Manually deserializing Confluent format is easy but figuring out the right encoder for Spark is tricky. Thanks to the contributors of ABRiS project, they addressed all the issues in their project and now we are using it in our production. Here is the sample code to deserialize records:
var rawKafka = spark.readStream
.format("kafka")
.option("kafka.bootstrap.servers", config.bootstrapServers)
.option("subscribe", config.topic)
.option("startingOffsets", config.startingOffsets)
.load()
val commonRegistryConfig = Map(
SchemaManager.PARAM_SCHEMA_REGISTRY_URL -> config.schemaRegUrl,
SchemaManager.PARAM_SCHEMA_REGISTRY_TOPIC -> config.topic,
"basic.auth.credentials.source" -> "USER_INFO",
"schema.registry.basic.auth.user.info" -> s"${apiKey}:${apiPass}")
val keyRegistryConfig = commonRegistryConfig ++ Map(
SchemaManager.PARAM_KEY_SCHEMA_NAMING_STRATEGY -> "topic.name",
SchemaManager.PARAM_KEY_SCHEMA_NAMESPACE_FOR_RECORD_STRATEGY -> "key",
SchemaManager.PARAM_KEY_SCHEMA_ID -> "latest")
val valueRegistryConfig = commonRegistryConfig ++ Map(
SchemaManager.PARAM_VALUE_SCHEMA_NAMING_STRATEGY -> "topic.name",
SchemaManager.PARAM_VALUE_SCHEMA_NAMESPACE_FOR_RECORD_STRATEGY -> "value",
SchemaManager.PARAM_VALUE_SCHEMA_ID -> "latest")
rawKafka.select(
from_confluent_avro(col("key"), keyRegistryConfig).alias("key"),
from_confluent_avro(col("value"), valueRegistryConfig).alias("value"))

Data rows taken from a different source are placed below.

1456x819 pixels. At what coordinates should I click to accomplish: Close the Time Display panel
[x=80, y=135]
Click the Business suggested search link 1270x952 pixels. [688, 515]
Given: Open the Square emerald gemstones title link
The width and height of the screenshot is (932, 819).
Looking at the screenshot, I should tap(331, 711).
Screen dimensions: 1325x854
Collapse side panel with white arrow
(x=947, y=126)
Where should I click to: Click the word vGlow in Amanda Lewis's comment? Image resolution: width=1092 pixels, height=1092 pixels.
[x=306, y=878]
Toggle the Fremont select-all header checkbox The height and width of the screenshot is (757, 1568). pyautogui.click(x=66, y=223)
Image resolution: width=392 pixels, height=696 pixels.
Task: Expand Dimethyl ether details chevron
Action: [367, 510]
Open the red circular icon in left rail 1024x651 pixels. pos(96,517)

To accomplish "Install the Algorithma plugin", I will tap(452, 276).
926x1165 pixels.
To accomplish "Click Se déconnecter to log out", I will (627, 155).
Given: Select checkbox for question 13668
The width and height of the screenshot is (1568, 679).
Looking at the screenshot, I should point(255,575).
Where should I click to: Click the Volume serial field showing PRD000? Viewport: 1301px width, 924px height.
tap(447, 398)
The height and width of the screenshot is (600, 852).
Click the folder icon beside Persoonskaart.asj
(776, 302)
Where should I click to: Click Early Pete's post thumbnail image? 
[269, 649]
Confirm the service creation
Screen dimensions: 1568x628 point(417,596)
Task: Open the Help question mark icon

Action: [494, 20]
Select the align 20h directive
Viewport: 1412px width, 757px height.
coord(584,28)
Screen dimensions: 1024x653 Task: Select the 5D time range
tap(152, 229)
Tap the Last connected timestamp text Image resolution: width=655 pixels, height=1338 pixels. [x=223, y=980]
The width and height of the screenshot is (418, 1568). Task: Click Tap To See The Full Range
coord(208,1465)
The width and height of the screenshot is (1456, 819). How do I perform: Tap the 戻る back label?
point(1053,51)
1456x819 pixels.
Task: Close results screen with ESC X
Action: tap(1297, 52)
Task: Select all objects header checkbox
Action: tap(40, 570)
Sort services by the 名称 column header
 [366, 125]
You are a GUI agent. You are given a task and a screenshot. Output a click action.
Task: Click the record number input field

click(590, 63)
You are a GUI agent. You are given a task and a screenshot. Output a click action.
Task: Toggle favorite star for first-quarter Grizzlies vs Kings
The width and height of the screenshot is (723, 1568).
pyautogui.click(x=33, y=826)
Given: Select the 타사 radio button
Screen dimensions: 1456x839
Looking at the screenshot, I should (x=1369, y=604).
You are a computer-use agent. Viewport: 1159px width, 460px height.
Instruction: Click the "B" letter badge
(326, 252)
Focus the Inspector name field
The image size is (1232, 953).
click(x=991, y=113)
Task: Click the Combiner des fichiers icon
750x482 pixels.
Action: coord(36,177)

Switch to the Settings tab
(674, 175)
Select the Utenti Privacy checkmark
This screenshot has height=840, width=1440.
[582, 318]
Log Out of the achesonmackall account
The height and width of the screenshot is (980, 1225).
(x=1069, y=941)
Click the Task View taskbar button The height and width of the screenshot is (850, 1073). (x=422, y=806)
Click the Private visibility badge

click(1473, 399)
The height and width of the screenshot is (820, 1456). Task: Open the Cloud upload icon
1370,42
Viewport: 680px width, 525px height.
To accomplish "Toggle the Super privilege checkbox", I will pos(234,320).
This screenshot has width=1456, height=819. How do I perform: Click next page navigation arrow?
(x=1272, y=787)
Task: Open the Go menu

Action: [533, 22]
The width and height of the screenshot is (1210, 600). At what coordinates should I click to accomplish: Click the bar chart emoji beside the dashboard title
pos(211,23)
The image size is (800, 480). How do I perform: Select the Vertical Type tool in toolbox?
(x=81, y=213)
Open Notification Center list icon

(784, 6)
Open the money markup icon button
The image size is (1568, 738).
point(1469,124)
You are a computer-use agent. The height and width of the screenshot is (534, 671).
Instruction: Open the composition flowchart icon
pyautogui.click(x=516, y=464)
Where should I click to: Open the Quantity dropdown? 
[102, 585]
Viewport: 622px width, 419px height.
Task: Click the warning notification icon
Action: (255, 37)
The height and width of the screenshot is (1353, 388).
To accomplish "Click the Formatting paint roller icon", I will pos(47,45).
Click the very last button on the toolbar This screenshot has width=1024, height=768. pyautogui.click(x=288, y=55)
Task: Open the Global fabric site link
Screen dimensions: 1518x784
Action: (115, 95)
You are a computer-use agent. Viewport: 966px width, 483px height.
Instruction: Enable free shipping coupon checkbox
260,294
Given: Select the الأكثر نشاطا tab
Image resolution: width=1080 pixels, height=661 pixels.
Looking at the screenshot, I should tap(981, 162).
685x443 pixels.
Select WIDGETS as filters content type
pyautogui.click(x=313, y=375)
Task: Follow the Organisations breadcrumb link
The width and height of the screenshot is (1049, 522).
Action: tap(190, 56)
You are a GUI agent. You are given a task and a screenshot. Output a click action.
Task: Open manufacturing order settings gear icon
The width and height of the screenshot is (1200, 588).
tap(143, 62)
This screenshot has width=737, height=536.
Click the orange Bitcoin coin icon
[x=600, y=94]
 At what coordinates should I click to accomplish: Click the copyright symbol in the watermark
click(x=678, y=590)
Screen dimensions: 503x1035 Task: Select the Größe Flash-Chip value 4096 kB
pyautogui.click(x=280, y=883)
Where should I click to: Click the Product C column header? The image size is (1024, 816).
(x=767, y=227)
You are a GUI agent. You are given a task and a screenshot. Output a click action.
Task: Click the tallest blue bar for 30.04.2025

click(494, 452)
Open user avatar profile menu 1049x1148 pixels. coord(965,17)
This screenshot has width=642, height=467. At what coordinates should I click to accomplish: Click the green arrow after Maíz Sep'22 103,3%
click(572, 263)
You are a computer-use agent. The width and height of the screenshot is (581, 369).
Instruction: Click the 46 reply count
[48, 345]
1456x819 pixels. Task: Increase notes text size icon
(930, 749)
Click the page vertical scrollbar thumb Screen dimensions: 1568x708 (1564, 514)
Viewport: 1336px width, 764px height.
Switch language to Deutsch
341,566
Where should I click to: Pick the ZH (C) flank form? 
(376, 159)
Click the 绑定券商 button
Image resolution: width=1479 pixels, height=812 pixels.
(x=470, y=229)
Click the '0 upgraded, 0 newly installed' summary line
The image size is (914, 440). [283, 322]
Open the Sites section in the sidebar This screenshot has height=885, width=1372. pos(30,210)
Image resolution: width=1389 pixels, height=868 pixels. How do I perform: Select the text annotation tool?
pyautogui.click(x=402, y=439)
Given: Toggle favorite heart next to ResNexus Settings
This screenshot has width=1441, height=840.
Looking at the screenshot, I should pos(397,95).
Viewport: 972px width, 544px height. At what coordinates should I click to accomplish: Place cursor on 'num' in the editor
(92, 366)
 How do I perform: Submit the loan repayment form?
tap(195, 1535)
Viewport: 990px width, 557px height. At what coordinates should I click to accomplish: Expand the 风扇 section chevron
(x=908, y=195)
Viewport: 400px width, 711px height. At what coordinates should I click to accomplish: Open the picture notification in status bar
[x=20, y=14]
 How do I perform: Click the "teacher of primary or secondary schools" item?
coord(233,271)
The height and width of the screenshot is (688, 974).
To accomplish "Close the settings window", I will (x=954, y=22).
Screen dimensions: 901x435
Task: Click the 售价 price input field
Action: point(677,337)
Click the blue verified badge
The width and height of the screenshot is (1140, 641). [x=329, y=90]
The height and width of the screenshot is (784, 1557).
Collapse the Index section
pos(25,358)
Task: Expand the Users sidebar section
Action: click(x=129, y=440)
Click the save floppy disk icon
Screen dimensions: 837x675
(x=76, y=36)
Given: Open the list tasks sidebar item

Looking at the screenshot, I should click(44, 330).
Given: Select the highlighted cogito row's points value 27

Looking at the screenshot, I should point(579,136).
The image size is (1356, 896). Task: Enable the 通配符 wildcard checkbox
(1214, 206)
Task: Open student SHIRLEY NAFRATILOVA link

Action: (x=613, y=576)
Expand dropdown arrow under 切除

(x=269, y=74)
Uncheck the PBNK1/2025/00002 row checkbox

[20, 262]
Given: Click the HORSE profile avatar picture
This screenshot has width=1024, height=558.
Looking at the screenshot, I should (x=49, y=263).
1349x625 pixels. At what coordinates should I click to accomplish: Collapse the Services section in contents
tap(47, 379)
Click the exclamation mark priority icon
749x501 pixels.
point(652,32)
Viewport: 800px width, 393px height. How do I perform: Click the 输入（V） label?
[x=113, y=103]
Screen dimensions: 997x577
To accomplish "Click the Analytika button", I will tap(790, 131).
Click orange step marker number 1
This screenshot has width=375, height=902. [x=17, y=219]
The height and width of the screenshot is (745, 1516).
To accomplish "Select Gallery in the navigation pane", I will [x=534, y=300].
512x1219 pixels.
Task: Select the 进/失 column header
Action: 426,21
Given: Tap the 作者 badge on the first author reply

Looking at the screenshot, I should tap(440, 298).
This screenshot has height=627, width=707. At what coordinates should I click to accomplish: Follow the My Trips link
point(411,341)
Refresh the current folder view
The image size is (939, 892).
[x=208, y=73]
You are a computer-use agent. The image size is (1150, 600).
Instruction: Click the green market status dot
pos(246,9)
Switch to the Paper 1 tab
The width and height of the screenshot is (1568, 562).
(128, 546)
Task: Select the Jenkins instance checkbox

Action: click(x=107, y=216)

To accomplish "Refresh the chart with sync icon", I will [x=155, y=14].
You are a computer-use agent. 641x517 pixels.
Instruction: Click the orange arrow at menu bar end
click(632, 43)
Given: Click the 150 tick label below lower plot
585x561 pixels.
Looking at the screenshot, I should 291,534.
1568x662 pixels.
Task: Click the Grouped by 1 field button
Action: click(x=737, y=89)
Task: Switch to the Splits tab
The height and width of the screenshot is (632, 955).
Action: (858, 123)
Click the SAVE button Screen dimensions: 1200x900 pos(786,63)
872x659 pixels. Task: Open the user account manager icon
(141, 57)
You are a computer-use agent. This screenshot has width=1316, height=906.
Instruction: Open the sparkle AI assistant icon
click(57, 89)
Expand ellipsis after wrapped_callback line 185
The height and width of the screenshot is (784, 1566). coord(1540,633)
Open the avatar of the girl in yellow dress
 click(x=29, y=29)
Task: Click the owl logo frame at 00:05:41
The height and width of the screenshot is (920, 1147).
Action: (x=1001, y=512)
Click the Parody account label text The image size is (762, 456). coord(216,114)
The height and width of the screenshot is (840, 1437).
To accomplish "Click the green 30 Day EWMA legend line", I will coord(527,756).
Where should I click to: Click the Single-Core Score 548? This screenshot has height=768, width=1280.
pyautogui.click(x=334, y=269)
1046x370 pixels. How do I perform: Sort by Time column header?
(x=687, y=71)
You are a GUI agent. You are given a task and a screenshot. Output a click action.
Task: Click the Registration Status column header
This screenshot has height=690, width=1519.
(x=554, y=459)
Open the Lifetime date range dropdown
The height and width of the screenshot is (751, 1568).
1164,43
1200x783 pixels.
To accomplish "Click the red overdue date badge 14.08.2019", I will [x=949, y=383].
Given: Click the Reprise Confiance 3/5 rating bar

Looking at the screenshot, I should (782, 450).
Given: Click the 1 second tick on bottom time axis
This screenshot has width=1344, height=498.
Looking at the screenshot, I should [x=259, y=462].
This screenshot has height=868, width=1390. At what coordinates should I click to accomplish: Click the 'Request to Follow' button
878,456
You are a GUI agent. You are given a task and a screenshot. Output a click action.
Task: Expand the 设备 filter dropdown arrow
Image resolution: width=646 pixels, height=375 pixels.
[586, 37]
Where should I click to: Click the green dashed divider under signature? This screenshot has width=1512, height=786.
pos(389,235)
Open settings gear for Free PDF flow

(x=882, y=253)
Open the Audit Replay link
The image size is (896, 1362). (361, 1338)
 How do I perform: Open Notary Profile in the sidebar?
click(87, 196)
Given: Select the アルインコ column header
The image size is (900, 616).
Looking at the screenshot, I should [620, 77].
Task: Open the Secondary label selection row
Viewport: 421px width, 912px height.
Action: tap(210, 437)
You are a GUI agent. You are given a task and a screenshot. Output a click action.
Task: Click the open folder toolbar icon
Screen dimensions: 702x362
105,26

Of course you should change the configuration values according to your need. Also pay attention to schema registry authentication method, we used basic authentication method:
"basic.auth.credentials.source" -> "USER_INFO",
"schema.registry.basic.auth.user.info" -> s"${apiKey}:${apiPass}"
If you have configured your schema registry to use other authentication methods,you should change these accordingly.